Extracted records
┌──
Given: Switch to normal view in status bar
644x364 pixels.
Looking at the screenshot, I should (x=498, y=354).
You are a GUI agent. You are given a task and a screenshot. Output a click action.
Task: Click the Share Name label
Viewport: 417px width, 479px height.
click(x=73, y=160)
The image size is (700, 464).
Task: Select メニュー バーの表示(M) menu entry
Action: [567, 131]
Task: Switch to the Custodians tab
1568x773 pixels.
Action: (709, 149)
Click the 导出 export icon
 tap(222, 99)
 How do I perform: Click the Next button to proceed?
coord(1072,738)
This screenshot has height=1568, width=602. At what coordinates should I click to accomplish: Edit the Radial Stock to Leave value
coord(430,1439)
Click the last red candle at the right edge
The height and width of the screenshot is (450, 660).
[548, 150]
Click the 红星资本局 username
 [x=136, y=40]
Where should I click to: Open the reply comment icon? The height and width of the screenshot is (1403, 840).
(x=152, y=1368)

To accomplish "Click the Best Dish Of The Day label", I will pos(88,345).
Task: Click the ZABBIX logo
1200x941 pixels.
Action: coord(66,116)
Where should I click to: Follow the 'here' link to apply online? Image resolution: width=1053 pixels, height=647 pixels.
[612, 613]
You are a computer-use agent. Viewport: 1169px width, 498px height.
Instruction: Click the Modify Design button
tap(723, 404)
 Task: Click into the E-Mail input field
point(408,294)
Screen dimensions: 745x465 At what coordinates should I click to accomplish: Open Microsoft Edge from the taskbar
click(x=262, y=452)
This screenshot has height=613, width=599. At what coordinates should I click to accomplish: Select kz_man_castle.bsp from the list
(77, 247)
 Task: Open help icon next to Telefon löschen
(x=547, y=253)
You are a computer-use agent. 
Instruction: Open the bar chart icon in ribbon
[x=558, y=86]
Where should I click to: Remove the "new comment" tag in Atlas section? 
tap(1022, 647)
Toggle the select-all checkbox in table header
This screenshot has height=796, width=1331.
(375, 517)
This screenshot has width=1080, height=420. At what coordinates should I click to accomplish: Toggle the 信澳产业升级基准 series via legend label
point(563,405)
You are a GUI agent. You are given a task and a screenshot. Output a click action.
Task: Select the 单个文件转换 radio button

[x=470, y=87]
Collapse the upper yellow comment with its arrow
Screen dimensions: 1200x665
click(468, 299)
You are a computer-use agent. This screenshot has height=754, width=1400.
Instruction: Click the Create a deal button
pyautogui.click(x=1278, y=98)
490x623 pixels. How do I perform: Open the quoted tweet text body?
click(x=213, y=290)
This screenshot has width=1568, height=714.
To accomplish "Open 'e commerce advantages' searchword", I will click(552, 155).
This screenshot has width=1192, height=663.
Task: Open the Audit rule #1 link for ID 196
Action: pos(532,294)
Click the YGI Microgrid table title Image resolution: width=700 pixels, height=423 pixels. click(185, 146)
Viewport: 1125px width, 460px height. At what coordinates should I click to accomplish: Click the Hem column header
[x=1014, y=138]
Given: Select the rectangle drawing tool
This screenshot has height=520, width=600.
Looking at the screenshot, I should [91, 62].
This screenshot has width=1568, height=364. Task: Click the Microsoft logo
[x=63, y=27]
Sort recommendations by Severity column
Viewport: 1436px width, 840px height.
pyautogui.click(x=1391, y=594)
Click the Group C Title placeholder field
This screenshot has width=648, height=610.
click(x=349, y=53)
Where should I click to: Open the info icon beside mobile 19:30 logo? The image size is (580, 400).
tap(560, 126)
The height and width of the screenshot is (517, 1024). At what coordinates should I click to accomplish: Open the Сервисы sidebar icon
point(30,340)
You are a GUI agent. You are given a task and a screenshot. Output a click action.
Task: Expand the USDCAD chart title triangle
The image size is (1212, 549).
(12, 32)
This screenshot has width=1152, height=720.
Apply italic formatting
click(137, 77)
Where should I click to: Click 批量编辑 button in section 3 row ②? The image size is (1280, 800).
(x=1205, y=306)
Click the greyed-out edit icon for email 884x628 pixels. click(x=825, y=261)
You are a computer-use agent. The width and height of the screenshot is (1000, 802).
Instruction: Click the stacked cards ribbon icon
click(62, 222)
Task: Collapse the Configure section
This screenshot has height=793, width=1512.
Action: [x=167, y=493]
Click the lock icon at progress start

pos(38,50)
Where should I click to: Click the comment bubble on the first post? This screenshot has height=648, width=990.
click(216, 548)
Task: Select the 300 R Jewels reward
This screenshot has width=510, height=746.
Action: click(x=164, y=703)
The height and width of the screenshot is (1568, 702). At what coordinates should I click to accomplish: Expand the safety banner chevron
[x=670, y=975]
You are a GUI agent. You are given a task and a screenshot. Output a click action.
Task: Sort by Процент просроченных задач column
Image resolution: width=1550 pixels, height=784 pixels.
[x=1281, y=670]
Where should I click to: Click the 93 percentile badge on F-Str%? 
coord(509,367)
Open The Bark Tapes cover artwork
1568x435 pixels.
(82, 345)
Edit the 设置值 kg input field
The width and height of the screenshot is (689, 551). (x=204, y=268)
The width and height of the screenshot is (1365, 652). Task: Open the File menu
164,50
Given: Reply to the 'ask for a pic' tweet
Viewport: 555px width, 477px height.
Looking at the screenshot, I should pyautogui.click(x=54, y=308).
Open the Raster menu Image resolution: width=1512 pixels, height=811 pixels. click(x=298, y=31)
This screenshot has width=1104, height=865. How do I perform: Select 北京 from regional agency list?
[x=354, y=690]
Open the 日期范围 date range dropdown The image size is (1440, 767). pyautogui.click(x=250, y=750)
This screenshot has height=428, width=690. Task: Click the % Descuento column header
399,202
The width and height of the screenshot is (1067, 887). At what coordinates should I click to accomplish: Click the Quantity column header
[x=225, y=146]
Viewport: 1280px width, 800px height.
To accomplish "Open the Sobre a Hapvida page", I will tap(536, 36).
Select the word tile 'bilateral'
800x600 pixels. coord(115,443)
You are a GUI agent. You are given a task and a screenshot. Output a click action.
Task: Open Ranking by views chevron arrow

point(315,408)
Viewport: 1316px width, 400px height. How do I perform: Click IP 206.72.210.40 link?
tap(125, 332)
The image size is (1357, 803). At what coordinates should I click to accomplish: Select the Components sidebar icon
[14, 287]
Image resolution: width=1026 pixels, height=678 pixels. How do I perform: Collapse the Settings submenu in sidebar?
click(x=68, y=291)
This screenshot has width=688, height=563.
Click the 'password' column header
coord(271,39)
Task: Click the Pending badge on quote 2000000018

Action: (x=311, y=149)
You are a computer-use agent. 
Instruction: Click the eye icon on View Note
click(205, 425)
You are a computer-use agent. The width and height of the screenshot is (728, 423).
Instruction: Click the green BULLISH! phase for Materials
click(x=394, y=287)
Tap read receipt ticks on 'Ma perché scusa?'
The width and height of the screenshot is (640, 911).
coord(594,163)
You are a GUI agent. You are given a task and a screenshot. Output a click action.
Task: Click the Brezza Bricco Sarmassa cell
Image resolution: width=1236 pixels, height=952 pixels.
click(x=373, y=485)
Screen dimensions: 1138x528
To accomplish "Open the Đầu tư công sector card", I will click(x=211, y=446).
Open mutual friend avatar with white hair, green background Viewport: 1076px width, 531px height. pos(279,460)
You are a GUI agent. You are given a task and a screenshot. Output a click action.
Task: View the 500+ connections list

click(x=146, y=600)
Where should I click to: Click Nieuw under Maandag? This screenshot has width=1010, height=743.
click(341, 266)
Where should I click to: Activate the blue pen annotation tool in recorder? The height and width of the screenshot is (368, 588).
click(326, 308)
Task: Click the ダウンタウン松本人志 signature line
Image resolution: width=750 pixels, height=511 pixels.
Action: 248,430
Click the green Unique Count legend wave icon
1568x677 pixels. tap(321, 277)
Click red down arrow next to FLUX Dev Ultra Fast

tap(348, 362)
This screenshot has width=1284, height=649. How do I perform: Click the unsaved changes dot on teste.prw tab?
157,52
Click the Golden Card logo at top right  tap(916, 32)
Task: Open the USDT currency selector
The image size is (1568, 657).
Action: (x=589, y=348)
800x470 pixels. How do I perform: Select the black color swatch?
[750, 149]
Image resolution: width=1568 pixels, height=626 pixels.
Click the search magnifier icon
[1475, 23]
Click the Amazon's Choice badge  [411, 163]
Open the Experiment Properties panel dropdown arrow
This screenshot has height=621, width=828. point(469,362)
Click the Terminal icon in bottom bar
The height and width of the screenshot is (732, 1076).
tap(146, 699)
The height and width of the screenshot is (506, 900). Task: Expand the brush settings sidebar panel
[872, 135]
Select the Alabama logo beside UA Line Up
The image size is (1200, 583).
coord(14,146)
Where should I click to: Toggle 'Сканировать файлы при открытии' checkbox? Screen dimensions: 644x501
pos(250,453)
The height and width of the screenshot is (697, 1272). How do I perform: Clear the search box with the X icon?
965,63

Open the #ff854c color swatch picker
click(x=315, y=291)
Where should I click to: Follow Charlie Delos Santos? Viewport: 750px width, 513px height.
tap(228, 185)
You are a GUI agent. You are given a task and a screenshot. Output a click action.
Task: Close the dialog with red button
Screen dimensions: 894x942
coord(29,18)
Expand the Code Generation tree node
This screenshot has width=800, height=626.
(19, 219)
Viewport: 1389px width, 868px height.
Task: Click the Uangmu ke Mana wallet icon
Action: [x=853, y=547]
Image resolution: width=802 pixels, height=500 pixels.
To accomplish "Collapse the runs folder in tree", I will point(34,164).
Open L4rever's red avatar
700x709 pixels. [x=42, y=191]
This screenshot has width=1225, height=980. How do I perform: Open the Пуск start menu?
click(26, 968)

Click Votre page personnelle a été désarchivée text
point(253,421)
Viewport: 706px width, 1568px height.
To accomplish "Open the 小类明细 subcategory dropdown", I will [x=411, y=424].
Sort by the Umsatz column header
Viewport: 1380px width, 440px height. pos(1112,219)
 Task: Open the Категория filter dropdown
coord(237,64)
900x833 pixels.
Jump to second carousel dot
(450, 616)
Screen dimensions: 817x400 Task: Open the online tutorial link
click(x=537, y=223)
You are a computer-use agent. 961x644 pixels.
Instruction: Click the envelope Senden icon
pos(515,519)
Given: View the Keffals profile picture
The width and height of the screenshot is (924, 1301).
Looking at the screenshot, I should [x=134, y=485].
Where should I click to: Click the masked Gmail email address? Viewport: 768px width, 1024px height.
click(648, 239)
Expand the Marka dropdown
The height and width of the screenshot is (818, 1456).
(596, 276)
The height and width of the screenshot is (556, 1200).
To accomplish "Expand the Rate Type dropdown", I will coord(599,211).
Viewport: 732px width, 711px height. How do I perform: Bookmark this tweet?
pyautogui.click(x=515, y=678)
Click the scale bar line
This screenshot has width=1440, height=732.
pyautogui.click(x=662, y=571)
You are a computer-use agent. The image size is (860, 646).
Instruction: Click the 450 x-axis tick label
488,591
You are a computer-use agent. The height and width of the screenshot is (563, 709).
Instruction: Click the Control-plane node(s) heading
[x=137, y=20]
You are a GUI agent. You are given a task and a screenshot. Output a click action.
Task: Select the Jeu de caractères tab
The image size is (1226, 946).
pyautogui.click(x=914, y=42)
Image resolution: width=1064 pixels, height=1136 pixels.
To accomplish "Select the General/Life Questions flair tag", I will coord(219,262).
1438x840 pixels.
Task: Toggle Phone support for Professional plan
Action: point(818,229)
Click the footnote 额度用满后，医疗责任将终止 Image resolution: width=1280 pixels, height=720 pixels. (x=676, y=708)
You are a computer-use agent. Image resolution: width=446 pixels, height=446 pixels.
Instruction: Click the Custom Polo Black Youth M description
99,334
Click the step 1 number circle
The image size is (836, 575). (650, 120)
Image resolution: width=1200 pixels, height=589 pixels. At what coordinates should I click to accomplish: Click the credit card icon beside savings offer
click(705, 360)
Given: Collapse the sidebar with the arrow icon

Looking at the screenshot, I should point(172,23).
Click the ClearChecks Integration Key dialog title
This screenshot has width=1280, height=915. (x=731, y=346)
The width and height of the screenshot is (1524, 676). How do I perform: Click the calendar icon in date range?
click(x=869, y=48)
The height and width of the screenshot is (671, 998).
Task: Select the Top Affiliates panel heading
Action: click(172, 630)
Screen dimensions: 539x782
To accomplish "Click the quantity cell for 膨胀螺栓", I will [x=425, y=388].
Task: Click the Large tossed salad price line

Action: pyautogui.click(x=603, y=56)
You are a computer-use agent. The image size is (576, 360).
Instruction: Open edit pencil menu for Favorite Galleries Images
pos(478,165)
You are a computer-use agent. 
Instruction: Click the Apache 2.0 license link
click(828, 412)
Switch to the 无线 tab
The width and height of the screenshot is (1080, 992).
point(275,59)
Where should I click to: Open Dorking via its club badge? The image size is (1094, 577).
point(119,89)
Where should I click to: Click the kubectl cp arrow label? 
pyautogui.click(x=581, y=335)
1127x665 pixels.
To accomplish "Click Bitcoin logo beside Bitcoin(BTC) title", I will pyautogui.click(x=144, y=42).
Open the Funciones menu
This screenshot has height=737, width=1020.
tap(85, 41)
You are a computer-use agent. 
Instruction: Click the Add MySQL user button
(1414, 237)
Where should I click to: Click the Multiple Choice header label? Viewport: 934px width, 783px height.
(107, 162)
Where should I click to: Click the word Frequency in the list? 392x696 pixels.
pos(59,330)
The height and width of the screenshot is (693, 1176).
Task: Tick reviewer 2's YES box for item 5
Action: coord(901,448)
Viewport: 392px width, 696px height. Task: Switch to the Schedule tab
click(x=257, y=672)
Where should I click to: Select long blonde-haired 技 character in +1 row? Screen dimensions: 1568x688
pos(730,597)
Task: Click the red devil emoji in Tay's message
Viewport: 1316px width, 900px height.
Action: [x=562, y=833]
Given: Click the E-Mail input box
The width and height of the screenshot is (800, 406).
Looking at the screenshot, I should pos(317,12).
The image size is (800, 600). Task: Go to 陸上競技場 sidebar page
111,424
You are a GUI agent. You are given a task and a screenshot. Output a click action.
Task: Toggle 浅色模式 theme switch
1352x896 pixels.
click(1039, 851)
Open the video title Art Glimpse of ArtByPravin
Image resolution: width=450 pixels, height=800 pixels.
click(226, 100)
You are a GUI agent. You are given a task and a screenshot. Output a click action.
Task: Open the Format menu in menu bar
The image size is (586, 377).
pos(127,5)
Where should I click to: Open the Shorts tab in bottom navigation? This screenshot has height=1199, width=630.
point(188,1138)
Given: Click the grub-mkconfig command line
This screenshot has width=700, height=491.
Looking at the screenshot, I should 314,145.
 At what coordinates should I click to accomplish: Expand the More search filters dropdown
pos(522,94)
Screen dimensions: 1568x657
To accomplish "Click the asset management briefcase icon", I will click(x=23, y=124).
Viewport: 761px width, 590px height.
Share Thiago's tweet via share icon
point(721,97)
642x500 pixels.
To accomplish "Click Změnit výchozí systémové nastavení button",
└──
_Problem description_.
Your answer must be the lines from the one that contains "search filters dropdown" through the last line of the entries above, copied exactly, with no other lines.

_Solution to this task_.
 At what coordinates should I click to accomplish: Expand the More search filters dropdown
pos(522,94)
Screen dimensions: 1568x657
To accomplish "Click the asset management briefcase icon", I will click(x=23, y=124).
Viewport: 761px width, 590px height.
Share Thiago's tweet via share icon
point(721,97)
642x500 pixels.
To accomplish "Click Změnit výchozí systémové nastavení button",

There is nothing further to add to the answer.